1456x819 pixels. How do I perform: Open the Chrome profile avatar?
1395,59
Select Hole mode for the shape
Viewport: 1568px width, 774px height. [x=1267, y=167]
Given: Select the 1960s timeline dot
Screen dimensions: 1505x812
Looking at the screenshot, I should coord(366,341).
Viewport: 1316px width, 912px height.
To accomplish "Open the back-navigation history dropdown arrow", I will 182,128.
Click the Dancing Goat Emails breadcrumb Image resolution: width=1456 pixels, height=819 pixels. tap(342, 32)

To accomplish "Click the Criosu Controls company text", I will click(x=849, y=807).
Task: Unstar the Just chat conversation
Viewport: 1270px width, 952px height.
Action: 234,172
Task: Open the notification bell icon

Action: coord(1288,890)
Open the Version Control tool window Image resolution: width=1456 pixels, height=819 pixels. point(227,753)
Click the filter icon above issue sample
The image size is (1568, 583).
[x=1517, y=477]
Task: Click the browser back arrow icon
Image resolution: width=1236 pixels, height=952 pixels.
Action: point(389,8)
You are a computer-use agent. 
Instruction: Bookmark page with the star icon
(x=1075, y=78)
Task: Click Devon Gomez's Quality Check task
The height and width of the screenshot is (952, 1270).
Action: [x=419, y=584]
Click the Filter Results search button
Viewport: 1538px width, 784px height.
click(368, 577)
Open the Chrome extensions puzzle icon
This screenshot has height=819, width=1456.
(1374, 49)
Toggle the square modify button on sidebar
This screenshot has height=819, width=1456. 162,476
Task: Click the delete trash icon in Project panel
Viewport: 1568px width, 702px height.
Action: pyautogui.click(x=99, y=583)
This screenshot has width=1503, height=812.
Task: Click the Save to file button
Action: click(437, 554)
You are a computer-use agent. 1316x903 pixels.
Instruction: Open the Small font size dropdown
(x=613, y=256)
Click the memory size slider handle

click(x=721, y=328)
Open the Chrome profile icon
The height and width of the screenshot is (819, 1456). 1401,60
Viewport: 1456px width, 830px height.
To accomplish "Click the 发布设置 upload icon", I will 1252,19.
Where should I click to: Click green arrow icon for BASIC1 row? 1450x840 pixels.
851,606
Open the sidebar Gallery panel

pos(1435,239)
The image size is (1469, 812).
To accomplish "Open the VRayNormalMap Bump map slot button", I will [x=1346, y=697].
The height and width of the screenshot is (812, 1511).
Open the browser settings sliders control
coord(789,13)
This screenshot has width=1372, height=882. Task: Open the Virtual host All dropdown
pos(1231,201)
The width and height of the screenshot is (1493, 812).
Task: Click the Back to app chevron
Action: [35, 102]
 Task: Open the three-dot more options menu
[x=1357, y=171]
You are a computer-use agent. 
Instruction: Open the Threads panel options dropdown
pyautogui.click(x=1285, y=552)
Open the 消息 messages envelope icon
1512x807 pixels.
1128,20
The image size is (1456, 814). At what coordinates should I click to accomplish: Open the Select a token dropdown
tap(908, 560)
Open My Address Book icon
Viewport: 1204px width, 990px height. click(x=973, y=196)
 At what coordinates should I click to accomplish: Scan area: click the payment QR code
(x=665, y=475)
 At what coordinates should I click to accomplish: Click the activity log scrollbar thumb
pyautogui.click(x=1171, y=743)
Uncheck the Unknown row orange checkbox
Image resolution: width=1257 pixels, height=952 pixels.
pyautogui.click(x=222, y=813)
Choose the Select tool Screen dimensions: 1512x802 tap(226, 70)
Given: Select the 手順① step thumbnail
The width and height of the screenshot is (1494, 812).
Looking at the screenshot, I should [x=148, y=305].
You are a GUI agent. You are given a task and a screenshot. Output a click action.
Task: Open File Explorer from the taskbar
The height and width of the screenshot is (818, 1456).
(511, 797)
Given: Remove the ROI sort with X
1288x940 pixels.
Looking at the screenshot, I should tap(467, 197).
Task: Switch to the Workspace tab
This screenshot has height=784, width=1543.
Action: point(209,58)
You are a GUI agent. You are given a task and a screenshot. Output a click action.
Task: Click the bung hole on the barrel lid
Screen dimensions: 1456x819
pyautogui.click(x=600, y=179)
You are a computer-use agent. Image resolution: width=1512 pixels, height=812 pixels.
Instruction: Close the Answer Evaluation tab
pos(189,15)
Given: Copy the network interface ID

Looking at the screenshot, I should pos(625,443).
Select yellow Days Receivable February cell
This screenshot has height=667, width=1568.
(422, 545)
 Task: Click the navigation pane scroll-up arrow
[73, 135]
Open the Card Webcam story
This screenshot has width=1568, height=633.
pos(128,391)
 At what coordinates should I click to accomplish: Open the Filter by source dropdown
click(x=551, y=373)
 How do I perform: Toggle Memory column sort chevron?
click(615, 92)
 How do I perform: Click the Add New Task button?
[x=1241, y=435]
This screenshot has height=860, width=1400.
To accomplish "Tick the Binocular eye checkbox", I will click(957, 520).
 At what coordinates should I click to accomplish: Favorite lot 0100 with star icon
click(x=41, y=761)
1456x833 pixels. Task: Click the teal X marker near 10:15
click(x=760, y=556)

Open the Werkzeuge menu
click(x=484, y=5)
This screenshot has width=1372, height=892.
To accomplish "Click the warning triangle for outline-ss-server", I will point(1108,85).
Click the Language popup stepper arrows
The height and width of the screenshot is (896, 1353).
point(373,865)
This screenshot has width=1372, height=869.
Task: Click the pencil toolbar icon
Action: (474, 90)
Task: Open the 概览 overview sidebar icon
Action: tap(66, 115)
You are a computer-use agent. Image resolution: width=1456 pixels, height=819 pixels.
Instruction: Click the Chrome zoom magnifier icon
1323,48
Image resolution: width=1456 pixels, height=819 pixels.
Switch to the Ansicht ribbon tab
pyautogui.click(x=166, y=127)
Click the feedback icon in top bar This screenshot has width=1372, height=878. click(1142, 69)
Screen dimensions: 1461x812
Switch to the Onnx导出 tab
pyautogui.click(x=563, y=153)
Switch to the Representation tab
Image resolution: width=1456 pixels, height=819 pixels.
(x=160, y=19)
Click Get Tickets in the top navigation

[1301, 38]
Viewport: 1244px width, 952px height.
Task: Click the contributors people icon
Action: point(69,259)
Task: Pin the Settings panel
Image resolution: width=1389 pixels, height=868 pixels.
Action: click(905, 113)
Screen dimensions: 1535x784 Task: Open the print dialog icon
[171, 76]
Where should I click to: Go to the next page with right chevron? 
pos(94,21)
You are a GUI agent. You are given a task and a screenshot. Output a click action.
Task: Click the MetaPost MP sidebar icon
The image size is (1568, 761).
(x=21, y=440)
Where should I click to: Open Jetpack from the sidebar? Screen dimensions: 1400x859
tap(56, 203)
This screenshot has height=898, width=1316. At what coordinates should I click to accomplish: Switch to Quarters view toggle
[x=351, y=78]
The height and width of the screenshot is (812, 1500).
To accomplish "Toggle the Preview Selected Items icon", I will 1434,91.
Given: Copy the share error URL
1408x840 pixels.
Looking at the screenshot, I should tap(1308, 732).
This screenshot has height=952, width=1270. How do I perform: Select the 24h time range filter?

• • • • •

● **Exercise directions**:
Gather each line of the records holding the string "computer".

● **Problem solution**:
You are a computer-use agent. 
You are a computer-use agent. 1316x903 pixels.
You are a computer-use agent. 
You are a computer-use agent. Image resolution: width=1512 pixels, height=812 pixels.
You are a computer-use agent. Image resolution: width=1456 pixels, height=819 pixels.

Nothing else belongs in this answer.